• [PROVIDED DATA]:

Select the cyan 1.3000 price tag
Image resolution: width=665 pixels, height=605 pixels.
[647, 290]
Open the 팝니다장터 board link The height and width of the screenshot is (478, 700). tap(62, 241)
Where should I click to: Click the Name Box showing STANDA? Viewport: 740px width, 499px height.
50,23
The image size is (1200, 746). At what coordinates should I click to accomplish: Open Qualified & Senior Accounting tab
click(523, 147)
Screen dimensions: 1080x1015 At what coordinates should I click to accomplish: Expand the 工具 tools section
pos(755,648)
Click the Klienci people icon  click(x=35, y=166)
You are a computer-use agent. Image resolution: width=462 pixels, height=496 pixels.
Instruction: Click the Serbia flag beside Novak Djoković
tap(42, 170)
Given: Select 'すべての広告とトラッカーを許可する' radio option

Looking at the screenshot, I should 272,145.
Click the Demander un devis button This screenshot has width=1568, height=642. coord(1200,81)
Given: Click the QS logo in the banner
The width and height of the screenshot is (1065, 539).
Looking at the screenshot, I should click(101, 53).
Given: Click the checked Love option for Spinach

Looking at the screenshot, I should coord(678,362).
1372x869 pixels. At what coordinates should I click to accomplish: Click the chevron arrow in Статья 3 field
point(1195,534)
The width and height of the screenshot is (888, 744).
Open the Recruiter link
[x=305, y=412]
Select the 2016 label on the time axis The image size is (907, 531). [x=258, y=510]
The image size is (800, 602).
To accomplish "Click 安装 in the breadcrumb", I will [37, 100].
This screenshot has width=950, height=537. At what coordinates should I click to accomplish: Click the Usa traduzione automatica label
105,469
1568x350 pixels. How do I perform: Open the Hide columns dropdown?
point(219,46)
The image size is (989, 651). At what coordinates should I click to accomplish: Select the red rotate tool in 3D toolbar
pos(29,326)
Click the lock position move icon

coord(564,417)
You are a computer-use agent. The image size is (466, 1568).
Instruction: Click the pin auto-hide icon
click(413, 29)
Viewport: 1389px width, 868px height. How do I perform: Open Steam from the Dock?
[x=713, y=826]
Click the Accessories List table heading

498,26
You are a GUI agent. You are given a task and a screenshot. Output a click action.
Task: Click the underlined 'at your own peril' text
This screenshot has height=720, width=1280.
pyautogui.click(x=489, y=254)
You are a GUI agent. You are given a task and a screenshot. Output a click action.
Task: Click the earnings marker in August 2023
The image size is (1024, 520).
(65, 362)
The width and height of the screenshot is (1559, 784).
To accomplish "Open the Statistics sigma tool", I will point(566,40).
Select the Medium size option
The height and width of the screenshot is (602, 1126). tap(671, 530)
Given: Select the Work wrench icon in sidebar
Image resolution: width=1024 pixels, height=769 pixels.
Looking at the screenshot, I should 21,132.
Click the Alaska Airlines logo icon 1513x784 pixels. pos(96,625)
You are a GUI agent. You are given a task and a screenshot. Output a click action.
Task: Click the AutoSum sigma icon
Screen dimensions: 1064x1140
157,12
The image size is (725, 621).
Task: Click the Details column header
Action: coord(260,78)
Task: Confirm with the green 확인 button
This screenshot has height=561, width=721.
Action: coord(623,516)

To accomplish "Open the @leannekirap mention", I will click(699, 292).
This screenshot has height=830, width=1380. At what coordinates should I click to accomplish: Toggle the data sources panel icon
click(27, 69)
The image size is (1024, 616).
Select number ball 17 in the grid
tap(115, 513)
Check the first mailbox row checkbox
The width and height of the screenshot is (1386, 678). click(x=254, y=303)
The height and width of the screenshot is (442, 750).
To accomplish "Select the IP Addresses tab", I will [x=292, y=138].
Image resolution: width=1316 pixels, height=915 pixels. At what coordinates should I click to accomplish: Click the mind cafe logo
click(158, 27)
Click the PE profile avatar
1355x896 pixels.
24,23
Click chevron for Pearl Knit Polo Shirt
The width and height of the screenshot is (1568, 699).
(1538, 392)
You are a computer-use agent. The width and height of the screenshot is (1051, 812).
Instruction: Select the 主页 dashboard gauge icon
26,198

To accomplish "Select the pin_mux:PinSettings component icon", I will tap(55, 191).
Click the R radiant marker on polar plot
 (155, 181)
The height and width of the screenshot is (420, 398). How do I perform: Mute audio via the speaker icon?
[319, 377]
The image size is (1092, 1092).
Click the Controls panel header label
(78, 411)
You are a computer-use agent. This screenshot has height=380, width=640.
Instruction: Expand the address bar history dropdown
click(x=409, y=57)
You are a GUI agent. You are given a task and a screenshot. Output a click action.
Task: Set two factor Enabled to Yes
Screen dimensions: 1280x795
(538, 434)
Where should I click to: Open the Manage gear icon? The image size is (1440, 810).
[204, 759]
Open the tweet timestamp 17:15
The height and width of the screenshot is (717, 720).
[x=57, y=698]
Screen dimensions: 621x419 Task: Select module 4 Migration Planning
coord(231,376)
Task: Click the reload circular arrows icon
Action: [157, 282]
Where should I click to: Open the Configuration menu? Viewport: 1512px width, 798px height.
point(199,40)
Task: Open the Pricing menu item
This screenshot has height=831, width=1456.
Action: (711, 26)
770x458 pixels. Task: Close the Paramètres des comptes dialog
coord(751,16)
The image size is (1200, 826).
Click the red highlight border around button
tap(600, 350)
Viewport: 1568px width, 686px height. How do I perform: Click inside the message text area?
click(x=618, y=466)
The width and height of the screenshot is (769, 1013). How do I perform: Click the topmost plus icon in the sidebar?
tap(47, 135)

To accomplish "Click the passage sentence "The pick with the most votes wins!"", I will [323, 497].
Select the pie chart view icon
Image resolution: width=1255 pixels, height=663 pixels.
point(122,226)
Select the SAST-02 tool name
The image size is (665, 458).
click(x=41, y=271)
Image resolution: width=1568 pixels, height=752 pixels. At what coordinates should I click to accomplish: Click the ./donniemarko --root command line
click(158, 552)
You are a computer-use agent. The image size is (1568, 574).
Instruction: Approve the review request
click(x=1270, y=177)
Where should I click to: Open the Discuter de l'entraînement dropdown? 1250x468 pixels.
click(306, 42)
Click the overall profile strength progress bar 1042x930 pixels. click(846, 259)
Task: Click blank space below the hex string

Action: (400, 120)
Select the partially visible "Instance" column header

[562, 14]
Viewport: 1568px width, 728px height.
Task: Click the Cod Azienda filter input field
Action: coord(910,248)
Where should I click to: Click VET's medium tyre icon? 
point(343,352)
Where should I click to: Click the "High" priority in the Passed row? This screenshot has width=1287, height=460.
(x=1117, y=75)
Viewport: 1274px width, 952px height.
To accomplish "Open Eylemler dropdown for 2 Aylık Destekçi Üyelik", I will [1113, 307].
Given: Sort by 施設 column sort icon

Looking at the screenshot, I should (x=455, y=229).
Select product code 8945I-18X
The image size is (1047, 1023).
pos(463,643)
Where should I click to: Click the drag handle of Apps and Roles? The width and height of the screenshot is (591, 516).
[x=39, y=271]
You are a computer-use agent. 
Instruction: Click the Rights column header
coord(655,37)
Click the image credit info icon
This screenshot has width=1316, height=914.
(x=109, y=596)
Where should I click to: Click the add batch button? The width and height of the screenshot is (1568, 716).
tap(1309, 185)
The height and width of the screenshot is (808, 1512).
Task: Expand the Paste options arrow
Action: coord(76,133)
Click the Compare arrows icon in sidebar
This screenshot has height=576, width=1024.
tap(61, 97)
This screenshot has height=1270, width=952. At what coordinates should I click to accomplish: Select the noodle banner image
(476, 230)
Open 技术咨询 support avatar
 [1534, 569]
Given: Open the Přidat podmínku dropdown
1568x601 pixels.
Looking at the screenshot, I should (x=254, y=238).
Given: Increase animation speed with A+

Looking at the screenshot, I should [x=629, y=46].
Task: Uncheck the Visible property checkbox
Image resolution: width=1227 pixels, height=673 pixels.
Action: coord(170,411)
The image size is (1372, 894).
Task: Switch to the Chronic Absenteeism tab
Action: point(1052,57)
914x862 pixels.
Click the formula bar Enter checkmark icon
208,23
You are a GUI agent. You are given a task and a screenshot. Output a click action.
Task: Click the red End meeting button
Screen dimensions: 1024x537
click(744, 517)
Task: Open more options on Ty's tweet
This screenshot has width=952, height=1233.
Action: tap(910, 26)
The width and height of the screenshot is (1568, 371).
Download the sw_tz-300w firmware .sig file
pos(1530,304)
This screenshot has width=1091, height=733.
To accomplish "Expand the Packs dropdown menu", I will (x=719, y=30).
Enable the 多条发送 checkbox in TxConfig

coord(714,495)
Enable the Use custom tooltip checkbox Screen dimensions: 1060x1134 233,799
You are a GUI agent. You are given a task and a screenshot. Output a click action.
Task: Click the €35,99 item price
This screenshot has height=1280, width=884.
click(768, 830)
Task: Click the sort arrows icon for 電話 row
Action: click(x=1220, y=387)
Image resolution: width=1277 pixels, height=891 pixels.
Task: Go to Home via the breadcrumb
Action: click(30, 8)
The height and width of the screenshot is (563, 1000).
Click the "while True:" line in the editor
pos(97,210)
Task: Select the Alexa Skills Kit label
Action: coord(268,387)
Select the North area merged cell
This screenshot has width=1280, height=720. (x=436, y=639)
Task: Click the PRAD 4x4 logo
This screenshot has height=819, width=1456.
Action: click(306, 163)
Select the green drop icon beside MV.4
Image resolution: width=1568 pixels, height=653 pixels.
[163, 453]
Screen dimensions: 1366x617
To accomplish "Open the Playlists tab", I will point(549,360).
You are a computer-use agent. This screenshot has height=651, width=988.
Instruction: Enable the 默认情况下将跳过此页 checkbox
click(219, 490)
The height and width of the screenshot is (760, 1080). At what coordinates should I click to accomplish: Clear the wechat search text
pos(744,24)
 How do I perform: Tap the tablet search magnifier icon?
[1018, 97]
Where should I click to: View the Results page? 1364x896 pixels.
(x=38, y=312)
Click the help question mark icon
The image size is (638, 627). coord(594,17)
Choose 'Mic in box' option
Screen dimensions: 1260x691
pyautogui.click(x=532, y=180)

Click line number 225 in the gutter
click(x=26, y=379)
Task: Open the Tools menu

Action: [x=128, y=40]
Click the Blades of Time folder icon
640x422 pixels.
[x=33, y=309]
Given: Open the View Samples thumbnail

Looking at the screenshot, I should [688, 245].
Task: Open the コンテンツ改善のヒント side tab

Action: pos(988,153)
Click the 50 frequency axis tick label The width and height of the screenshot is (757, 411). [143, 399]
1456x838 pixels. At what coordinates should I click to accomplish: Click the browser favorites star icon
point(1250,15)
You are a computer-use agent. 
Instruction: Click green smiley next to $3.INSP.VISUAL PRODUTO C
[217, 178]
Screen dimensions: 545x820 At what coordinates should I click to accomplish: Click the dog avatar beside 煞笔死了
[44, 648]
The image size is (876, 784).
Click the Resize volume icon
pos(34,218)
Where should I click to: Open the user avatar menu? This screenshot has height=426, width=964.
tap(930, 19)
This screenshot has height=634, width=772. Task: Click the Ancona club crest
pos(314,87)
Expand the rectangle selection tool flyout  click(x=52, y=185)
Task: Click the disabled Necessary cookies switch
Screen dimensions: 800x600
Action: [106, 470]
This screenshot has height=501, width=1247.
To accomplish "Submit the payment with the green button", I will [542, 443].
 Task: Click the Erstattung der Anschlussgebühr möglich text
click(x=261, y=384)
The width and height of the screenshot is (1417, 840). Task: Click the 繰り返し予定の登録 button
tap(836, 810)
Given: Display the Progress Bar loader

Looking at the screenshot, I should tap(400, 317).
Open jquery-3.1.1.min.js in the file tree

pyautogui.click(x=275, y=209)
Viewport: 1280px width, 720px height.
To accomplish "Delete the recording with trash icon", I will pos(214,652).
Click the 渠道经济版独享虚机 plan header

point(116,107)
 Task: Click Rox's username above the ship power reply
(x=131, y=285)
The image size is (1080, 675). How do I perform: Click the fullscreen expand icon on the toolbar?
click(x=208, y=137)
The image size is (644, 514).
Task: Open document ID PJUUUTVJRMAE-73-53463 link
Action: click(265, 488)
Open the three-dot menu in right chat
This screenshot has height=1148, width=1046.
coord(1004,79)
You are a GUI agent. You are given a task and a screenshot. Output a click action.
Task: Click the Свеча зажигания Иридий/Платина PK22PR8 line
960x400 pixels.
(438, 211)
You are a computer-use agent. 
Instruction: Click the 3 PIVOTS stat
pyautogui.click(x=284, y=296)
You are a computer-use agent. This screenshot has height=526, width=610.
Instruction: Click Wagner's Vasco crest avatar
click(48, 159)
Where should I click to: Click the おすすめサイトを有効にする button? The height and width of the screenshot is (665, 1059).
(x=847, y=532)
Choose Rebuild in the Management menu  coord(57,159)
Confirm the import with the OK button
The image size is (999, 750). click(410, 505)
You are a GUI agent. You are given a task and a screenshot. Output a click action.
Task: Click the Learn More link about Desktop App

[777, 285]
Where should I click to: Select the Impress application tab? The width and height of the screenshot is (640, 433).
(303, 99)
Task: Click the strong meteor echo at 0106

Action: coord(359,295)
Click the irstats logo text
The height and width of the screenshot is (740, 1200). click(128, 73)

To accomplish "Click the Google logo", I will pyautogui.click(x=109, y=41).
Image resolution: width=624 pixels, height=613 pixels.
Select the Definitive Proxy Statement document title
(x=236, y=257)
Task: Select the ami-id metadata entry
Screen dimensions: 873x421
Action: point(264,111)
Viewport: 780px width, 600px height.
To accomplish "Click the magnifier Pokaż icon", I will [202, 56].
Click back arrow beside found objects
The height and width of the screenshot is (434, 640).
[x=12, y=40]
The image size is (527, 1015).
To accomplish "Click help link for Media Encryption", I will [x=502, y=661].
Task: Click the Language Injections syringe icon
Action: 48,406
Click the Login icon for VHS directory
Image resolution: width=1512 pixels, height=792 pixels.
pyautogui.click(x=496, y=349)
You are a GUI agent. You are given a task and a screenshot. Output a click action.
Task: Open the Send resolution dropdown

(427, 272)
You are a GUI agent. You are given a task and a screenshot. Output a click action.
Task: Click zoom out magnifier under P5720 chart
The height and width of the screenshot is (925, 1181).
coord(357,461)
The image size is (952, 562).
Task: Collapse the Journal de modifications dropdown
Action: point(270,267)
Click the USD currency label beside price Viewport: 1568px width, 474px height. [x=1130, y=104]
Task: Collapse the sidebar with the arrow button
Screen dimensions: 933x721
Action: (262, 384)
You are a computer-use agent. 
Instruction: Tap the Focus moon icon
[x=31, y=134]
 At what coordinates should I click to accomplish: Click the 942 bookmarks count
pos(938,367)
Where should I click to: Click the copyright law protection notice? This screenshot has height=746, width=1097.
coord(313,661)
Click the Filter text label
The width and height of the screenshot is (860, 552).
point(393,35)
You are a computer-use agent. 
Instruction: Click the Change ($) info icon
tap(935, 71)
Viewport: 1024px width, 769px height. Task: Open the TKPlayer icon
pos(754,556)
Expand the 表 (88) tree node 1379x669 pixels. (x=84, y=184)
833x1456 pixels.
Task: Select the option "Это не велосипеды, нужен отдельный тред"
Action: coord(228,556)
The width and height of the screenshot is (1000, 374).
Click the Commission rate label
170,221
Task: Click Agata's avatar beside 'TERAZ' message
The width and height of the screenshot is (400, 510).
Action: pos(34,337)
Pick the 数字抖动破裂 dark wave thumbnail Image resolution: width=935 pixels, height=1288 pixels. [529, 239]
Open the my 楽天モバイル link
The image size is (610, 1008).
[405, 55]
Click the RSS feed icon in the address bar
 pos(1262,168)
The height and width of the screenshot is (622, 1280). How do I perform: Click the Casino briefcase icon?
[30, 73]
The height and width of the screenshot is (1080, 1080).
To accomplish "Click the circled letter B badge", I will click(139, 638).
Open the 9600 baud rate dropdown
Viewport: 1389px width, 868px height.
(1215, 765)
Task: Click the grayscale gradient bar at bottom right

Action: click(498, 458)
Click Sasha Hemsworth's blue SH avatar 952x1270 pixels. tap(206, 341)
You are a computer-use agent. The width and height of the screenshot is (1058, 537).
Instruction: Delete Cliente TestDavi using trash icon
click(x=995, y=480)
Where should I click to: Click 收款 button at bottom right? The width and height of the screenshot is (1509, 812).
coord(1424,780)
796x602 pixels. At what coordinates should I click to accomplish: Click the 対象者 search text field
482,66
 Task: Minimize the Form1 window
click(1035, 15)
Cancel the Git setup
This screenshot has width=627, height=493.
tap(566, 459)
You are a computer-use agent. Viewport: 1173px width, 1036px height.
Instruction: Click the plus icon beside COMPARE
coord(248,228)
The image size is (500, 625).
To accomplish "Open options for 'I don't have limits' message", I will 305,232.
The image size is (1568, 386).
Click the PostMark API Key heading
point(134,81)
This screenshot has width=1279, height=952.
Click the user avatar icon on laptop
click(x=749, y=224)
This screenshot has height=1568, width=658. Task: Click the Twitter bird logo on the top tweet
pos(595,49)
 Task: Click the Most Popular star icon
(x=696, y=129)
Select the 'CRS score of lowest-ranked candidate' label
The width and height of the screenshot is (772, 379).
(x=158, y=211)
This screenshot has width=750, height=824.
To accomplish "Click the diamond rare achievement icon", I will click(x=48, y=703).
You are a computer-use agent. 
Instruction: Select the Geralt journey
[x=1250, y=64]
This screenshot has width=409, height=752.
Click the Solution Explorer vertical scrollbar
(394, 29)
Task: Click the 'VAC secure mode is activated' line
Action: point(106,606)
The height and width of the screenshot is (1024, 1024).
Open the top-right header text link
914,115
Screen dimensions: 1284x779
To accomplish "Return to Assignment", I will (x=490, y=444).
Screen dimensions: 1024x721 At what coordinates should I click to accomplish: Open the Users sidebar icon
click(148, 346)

• [DESCRIPTION OF THE TASK]: Retype the entries above exactly, but only from the line containing "Given: Open the Přidat podmínku dropdown" through the line containing "Task: Uncheck the Visible property checkbox", both included.

• [EXERCISE OUTPUT]:
Given: Open the Přidat podmínku dropdown
1568x601 pixels.
Looking at the screenshot, I should (x=254, y=238).
Given: Increase animation speed with A+

Looking at the screenshot, I should [x=629, y=46].
Task: Uncheck the Visible property checkbox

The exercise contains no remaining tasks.